The task: Nothing in the records should differ when they are repeated. Restate them word for word.

(Stored data begins)

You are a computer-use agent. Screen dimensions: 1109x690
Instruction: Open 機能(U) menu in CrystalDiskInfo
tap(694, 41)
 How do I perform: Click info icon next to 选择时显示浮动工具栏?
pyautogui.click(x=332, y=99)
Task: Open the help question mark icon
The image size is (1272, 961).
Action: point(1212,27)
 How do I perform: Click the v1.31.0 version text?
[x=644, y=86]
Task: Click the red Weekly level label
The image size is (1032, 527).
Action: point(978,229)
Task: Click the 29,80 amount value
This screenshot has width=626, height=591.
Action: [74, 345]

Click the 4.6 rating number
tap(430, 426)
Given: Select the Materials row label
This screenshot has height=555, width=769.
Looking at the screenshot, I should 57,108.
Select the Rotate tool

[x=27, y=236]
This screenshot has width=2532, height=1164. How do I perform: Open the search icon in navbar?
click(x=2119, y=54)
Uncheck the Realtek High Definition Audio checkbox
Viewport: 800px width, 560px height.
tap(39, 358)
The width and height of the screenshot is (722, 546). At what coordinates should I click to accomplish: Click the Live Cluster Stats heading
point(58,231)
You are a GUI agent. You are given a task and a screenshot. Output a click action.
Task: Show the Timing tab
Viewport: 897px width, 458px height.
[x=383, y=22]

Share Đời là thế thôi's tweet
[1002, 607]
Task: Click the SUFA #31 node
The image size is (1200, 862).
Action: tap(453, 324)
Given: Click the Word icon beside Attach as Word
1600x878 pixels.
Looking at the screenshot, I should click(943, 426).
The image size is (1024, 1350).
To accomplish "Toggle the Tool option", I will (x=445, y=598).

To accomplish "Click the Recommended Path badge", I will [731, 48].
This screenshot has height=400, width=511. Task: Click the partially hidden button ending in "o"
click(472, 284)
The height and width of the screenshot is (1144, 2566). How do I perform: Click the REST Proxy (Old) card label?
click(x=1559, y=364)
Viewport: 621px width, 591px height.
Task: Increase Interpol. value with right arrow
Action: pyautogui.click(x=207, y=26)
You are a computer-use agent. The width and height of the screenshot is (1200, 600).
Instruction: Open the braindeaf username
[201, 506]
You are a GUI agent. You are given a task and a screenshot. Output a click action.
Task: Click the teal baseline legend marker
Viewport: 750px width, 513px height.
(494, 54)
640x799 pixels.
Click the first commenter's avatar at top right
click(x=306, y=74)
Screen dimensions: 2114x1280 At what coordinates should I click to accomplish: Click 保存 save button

(Stored data ends)

Written answer:
You are a computer-use agent. Screen dimensions: 1109x690
Instruction: Open 機能(U) menu in CrystalDiskInfo
tap(694, 41)
 How do I perform: Click info icon next to 选择时显示浮动工具栏?
pyautogui.click(x=332, y=99)
Task: Open the help question mark icon
The image size is (1272, 961).
Action: point(1212,27)
 How do I perform: Click the v1.31.0 version text?
[x=644, y=86]
Task: Click the red Weekly level label
The image size is (1032, 527).
Action: point(978,229)
Task: Click the 29,80 amount value
This screenshot has width=626, height=591.
Action: [74, 345]

Click the 4.6 rating number
tap(430, 426)
Given: Select the Materials row label
This screenshot has height=555, width=769.
Looking at the screenshot, I should 57,108.
Select the Rotate tool

[x=27, y=236]
This screenshot has width=2532, height=1164. How do I perform: Open the search icon in navbar?
click(x=2119, y=54)
Uncheck the Realtek High Definition Audio checkbox
Viewport: 800px width, 560px height.
tap(39, 358)
The width and height of the screenshot is (722, 546). At what coordinates should I click to accomplish: Click the Live Cluster Stats heading
point(58,231)
You are a GUI agent. You are given a task and a screenshot. Output a click action.
Task: Show the Timing tab
Viewport: 897px width, 458px height.
[x=383, y=22]

Share Đời là thế thôi's tweet
[1002, 607]
Task: Click the SUFA #31 node
The image size is (1200, 862).
Action: tap(453, 324)
Given: Click the Word icon beside Attach as Word
1600x878 pixels.
Looking at the screenshot, I should click(943, 426).
The image size is (1024, 1350).
To accomplish "Toggle the Tool option", I will (x=445, y=598).

To accomplish "Click the Recommended Path badge", I will [731, 48].
This screenshot has height=400, width=511. Task: Click the partially hidden button ending in "o"
click(472, 284)
The height and width of the screenshot is (1144, 2566). How do I perform: Click the REST Proxy (Old) card label?
click(x=1559, y=364)
Viewport: 621px width, 591px height.
Task: Increase Interpol. value with right arrow
Action: pyautogui.click(x=207, y=26)
You are a computer-use agent. The width and height of the screenshot is (1200, 600).
Instruction: Open the braindeaf username
[201, 506]
You are a GUI agent. You are given a task and a screenshot. Output a click action.
Task: Click the teal baseline legend marker
Viewport: 750px width, 513px height.
(494, 54)
640x799 pixels.
Click the first commenter's avatar at top right
click(x=306, y=74)
Screen dimensions: 2114x1280 At what coordinates should I click to accomplish: Click 保存 save button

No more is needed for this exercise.